Cover by Bernard Baily

'The Sandman' (by Gardner Fox and Creig Flessel): A thug steals a glove from the home of Dian Belmont, the Sandman's partner, and leaves an amber apple behind. It turns out to be a plot to frame Dian for a gold robbery. The oddness of the original theft sets the mystery up well, but I don't think it really works in the end. No adequate explanation is ever given for the amber apple.

'Rusty and His Pals' (possibly by Bill Finger): Rusty and his pals have been captured by tribesmen, along with the villainous Unholy Three. The tribal chief sets a gorilla on them, and the Unholy Three are all killed. Rusty and his pals escape through the use of ventriloquism (which the writer pulls out of his arse, I might add), and return to American laden with gold. This all feels very cursory, and has all the trappings of a story wrapped up prematurely because the series has been cancelled.  Which, I have just discovered, is exactly the case.

'Barry O'Neill' (by Ed Winiarski): Fang Gow is using a "spoilator ray" to rot all the food rations in Paris, causing the people to grow restless. Barry and Le Grand stop him, Fang Gow escapes, and it's just another average story for this strip.

'The Red Metal' (by Gardner Fox): In the first part of this prose story, explorer Terry Mallory was captured by African natives while searching for a lost city. In this part, Terry and another captive speak through a religious idol and give orders that allow them to escape. It's specifically set up for a sequel, but it certainly doesn't merit one.

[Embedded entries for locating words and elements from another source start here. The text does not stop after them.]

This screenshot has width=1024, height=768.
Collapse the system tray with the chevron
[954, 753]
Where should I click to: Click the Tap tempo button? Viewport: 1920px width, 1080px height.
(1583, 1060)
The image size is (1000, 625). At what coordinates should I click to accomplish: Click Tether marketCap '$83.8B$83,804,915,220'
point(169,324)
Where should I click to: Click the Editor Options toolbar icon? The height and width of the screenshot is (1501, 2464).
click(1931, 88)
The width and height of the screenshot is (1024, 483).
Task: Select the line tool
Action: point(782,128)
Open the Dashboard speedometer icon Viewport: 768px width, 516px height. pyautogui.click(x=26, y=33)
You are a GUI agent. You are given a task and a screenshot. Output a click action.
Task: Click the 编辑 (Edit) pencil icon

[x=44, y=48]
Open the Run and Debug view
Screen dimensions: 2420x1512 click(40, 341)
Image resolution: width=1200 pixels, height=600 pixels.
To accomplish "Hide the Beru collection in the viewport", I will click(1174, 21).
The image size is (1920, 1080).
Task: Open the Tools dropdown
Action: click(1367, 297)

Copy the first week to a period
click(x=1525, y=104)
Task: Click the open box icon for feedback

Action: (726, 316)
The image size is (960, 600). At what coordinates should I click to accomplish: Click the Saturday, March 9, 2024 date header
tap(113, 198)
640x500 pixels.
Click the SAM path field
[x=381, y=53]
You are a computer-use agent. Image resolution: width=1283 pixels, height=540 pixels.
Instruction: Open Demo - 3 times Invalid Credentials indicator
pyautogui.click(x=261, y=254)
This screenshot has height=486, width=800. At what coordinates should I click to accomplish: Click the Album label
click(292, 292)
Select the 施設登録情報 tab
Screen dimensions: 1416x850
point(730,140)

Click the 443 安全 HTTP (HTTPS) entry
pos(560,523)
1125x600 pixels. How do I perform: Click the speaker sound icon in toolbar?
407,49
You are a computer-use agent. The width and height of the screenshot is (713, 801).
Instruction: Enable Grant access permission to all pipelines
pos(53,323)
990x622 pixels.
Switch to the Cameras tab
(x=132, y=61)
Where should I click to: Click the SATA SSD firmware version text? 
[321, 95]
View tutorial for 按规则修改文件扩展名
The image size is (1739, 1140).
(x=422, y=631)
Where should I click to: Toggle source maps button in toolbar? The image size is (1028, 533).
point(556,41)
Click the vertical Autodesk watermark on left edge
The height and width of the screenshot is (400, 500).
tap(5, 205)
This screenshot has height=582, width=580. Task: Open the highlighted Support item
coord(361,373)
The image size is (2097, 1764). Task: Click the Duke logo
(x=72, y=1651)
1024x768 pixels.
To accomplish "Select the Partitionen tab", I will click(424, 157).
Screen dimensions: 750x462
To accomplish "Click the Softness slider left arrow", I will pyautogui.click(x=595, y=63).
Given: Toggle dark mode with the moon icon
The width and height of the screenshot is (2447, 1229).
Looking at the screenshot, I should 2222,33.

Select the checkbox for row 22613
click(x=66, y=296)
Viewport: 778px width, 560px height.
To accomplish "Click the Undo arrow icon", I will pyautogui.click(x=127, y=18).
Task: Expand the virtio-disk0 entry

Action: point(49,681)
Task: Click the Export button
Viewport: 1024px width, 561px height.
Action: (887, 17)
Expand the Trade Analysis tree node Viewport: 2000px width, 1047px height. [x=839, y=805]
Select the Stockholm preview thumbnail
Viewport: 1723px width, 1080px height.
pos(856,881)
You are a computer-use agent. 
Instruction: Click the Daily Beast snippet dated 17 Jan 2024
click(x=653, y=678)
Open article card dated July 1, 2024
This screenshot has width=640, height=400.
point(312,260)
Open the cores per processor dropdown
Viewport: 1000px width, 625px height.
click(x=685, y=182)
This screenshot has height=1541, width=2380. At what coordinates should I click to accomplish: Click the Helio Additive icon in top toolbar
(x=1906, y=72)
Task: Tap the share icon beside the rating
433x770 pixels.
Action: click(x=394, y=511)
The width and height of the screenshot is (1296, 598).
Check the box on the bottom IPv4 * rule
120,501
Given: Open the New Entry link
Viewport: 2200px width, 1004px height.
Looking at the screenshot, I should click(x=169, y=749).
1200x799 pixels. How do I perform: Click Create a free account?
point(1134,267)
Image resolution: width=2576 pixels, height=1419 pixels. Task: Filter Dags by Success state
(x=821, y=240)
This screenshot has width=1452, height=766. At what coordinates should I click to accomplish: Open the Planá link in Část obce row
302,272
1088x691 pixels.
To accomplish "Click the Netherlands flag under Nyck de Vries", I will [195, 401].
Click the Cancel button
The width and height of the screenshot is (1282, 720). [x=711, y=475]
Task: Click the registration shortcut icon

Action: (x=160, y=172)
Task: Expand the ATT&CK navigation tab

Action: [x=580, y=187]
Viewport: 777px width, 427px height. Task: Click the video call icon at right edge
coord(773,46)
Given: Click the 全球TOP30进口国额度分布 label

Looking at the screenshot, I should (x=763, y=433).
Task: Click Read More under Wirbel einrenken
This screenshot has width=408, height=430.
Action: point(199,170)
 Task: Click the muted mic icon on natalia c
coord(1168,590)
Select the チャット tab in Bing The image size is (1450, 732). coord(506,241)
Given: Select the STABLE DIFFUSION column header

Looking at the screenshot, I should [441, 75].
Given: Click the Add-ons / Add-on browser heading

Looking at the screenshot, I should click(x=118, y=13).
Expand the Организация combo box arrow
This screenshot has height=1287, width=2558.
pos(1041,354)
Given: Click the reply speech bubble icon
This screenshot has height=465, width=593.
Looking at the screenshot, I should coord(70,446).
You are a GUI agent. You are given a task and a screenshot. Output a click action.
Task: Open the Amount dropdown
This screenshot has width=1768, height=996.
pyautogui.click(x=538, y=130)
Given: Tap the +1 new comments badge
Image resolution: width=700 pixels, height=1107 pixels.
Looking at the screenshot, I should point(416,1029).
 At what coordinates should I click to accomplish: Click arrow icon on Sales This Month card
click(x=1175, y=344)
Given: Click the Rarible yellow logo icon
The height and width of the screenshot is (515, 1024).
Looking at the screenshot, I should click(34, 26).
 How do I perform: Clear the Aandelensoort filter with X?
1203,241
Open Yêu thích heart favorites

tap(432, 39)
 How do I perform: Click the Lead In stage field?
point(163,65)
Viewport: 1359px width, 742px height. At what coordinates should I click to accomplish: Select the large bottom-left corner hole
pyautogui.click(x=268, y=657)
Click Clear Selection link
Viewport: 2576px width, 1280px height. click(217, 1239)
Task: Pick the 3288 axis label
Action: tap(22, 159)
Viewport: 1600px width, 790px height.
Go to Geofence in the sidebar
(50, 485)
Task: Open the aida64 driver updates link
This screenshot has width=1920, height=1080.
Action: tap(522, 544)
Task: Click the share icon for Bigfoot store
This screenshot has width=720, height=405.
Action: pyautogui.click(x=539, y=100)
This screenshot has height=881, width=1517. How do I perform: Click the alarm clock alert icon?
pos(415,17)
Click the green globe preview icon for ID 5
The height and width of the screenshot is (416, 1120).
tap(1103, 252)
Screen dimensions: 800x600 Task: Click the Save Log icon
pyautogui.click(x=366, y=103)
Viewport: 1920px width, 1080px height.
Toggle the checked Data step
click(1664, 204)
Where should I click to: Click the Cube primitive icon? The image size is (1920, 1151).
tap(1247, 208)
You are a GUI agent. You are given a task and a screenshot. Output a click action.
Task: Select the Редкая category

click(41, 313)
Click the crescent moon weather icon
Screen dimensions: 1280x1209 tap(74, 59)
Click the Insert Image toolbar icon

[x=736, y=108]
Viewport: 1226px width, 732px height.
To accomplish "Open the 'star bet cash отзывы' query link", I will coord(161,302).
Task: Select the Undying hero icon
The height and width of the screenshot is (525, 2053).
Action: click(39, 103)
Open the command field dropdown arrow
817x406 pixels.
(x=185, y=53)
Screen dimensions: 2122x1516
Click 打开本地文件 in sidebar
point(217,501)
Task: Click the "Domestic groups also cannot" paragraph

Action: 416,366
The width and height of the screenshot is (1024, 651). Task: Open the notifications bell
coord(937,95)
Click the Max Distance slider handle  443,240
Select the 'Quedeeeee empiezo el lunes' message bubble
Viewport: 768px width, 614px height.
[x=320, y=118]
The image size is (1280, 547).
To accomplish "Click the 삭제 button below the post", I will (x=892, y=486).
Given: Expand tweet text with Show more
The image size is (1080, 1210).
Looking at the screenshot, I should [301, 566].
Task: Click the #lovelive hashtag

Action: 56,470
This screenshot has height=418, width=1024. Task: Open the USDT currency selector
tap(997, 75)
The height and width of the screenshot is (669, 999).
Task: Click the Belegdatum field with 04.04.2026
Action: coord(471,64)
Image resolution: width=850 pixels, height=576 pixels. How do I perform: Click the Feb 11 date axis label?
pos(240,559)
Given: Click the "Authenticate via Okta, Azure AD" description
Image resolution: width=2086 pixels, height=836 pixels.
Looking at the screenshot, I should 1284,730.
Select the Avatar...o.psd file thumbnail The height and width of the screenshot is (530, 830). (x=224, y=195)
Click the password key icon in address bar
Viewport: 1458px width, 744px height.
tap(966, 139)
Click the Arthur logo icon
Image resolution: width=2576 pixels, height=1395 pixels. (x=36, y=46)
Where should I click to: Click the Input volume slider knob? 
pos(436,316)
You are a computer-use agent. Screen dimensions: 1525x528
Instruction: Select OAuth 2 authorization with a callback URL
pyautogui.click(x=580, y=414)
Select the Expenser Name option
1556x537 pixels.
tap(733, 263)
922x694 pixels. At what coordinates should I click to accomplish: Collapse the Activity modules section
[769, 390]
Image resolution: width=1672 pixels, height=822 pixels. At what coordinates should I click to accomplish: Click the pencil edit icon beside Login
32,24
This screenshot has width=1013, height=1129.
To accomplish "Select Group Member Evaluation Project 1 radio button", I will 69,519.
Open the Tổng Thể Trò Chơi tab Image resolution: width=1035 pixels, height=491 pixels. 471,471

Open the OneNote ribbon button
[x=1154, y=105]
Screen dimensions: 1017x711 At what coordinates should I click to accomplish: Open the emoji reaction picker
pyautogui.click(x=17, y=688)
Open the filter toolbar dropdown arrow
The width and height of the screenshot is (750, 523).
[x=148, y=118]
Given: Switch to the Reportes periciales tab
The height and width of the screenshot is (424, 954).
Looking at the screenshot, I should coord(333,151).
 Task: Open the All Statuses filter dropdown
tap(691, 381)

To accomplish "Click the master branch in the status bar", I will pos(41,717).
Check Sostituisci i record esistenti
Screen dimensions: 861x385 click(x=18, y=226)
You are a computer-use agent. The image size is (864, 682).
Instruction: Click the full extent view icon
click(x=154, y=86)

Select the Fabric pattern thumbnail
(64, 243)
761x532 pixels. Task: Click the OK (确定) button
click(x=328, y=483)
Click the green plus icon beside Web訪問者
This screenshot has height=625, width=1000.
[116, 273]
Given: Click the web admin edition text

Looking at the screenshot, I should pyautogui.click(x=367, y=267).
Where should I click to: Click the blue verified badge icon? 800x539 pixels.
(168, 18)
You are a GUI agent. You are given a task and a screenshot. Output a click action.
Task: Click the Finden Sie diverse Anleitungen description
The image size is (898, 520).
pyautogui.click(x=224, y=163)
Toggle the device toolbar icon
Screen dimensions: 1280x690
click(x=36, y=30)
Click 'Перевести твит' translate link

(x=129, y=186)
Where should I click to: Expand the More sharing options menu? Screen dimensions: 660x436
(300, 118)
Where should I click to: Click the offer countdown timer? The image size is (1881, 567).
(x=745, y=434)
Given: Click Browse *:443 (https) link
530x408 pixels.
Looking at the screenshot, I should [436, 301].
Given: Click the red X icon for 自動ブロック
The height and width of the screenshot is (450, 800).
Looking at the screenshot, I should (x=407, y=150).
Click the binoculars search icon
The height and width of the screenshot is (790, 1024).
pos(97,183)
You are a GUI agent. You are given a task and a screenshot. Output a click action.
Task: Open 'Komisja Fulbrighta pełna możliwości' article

'Steve Conrad, Adventurer' (by Jack Lehti): Steve must rescue a friend's daughter who has been kidnapped by an island tribe. Not only does this story feature Chang, Steve's comedy sidekick and the most egregiously racist Chinese caricature I've ever seen, it has some unflattering portrayals of the natives, and it also has Steve blacking up as a disguise. There's nothing else in the story that can offset that kind of thing.

'Federal Men' (by Jerry Siegel and Chad Grothkopf): Steve Carson captures a smuggler who is bringing drugs into the US by train. Nothing to see here.

'Cotton Carver and the Flying Men' (by Gardner Fox and Jack Lehti): The wolf woman Lupa is kidnapped by the winged Slooees, and taken to their city in the sky. Which beggars the question: if Cotton is having all of his adventures underground, how is there a sky at all? There's also a ton of sexual tension between Cotton and Lupa ("you're wonderful" being Golden Age speak for "let's fuck"), but I thought he was with Princess Deela? He only leaves her behind for a few panels before he's flirting with someone else.

'Socko Strong' (by Albert Sulman and Joseph Sulman): Socko and Jerry stumble across the lab of the Great I, a mad scientist with the power to turn invisible. Most of the story is a fight scene with the Great I attacking Socko and Socko trying to hit him. I quite enjoyed the cat and mouse game. The story ends with the Great I victorious, and Socko about to be blown up by a bomb.

'Anchors Aweigh' (by Bart Tumey): Don and Red are captured by gun runners, and proceed to make trouble until the navy catches up with them. The bad guys are so stupid for letting them run free that they deserve everything they get.  This is the final appearance of 'Anchors Aweigh', which has been chugging along since Adventure Comics #28.  It's never been great, but it's also never been terrible that I can recall.

'Presenting... Tick-Tock Tyler (The Man of the Hour) as the Hourman' (by Ken Fitch and Bernard Baily): Someone is impersonating the Hour-Man and committing crimes. The real Hour-Man investigates, and discovers that the culprit is his new lab assistant, under hypnosis by the villainous Dr. Clegg. This Clegg guy is presented as a returning foe, but I'll be buggered if I remember him.